Kill List – review
If Ricky Gervais or Mike Leigh made a horror film, it might look something like this unsettlingly strange offering from British director Ben Wheatley
The title, and the fact that this was popularly acclaimed at London’s recent FrightFest event, will tip you off about what kind of film it is. Or will it? Even now, I’m unsure how or whether to describe it generically. It’s partly an occult chiller with shades of Wicker Man and Blair Witch – and be warned right now: there are some ultra-violent and infra-retch scenes that have had people making for the exits. I wondered if director Ben Wheatley considered putting a death metal version of Maxwell’s Silver Hammer over the closing credits.

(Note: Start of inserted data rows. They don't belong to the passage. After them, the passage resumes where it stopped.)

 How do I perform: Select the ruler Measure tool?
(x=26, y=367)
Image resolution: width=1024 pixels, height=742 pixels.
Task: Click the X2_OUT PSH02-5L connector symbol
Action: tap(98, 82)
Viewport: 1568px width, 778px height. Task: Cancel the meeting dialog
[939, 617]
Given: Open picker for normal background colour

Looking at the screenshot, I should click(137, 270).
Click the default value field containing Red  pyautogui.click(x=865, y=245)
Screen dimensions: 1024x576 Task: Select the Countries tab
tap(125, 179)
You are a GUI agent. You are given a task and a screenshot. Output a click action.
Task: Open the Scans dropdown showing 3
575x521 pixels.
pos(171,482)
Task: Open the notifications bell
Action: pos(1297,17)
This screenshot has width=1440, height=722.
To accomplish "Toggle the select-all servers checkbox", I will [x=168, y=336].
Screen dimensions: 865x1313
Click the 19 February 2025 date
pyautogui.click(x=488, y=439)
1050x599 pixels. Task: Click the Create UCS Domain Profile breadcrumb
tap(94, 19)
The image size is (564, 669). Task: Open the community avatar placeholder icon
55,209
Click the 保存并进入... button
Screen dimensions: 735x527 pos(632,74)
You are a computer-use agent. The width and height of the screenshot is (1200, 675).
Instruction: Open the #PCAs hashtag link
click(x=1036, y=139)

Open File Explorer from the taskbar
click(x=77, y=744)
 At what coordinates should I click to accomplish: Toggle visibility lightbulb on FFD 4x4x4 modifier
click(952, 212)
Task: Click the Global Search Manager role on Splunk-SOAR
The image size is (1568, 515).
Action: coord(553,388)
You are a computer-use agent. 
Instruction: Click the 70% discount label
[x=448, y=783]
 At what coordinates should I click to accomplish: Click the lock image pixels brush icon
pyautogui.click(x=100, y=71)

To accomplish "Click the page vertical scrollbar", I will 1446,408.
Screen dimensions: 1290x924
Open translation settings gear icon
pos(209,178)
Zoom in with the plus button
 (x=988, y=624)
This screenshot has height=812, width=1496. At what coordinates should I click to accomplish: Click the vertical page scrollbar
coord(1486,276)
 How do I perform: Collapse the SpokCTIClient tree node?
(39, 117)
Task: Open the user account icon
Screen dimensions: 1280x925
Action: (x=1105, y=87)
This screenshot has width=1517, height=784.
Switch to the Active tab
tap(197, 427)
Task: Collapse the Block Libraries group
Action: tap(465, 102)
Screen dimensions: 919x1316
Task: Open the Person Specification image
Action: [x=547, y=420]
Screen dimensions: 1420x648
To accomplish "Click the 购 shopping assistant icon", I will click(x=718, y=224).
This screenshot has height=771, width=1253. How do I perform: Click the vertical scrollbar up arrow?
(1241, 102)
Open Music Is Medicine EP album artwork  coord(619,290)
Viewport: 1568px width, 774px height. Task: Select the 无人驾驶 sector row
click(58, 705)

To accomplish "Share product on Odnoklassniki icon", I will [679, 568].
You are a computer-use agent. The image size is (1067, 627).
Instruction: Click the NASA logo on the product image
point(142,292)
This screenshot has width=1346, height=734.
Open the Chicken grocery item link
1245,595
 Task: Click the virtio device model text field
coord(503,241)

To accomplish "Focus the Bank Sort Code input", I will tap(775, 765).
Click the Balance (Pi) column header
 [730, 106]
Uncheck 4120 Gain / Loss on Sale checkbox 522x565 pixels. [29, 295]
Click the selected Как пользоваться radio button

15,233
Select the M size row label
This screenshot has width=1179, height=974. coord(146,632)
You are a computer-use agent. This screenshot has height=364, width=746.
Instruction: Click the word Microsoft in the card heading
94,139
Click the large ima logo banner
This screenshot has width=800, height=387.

Yet Kill List is also something else entirely. It often looks like a film by Lynne Ramsay or even Lucrecia Martel, composed in a dreamily unhurried arthouse-realist style that is concerned to capture texture, mood and moment. The long expository scene looks like the beginning of a downbeat, miserablist film whose only object is to tell the story of a married man attempting to recover from depression through rebuilding friendship and re-entering the world of work. And in some sense this could be what Kill List is. But the drifting scenes of ordinariness are especially disquieting, both while they are happening and in retrospect, after the nightmarish situation has begun to reveal itself, and after the brutal explosion of violence.
Perhaps inspired by Thomas Clay’s The Great Ecstasy of Robert Carmichael, Wheatley has set out to supersaturate ostensible normality with a flavour of evil. In many scenes he succeeds impressively. It’s not entirely clear if Kill List is more than the sum of its startlingly disparate parts, or if the ending lives up to the promise of something strange and new, but its confidence is beyond doubt.
Neil Maskell and Michael Smiley give very good performances in the lead roles of Jay and Gal, two men who are best mates and professional colleagues, though their friendship is fraught, to say the least. Gal is a Northern Irish guy who is humorous, laid-back and relatively calm; Londoner Jay is moody, anxious, resentful and depressed. After a year of unemployment, Jay is going spare in a boxy detached house in the middle of the suburban sprawl, which he shares with his Swedish-born wife, Shel (MyAnna Buring), and their young son. The action begins mysteriously to accelerate when Gal shows up with his new girlfriend, Fiona (Emma Fryer), for a dinner party at Jay and Shel’s house, a dinner party that shows every sign of becoming a tense and embarrassing disaster. Wheatley and his co-writer Anna Jump sketch this out with a Mike Leighish shrewdness and wit. The dialogue is partly credited to the cast, so some lines are presumably improvised: this could have been true of the brilliantly toe-curling moment when Jay complains to Shel about spoiling their dinner table display by putting out a measuring jug of gravy, “like a chemistry experiment”.
As well as conjuring bourgeois social tension, Wheatley discloses that Jay’s unemployment is self-imposed. A previous job they did together a year before had gone very wrong. But Gal wants Jay to get a grip, to get back on the horse. They have had a new and lucrative offer of work from a shadowy client: work for which they are highly qualified.
This new job is to lead them into situations of extreme fear and revulsion, but also into extreme banality and boredom. Wheatley’s trick is to suggest the banality is never quite extinguished by the fear; the fear leaches into the dullness and the normality. Somehow, Jay’s visit to the GP is one of the film’s most unsettling scenes. Jay and Gal have to do a lot of travelling around the country on behalf of their employer and stay in featureless chain hotels with soul-sappingly dull interiors. The conversations they have there are appropriately tedious, yet always hint at the horror of what they are doing. Gal asks Jay if the soap in the bathroom is in a sealed packet and is relieved to find that it is: “I hate dirty soap.” Later, when driving back after a difficult engagement, he sharply asks Jay if he knows the sign of a good painter and decorator: clean overalls. A competent professional does not make a mess. The Wheatley double act is very different from a Tarantino double act or a Pinter double act. Jay and Gal are closer in spirit to Gervais and Merchant.
The moodscape of Kill List is inspired, the climax less so, and the more like a conventional scary movie it becomes, and the more clearly it reminds you of other scary movies, the less effective it is. But Wheatley is so distinctive a film-maker, and Michael Smiley and Neil Maskell gently create a convincing friendship: two men, pathetically dependent on each other’s company, yet often scrapping like 10-year-olds. There is a superb moment when it all kicks off in Jay’s kitchen and one man actually grabs a mug from the twee little mug tree and smashes it over his friend’s head. They’re all friends again in a little while, yet a bizarre and inexplicable miasma of evil continues to wash over them. As far as British horror goes right now, Kill List is pretty much top of the range.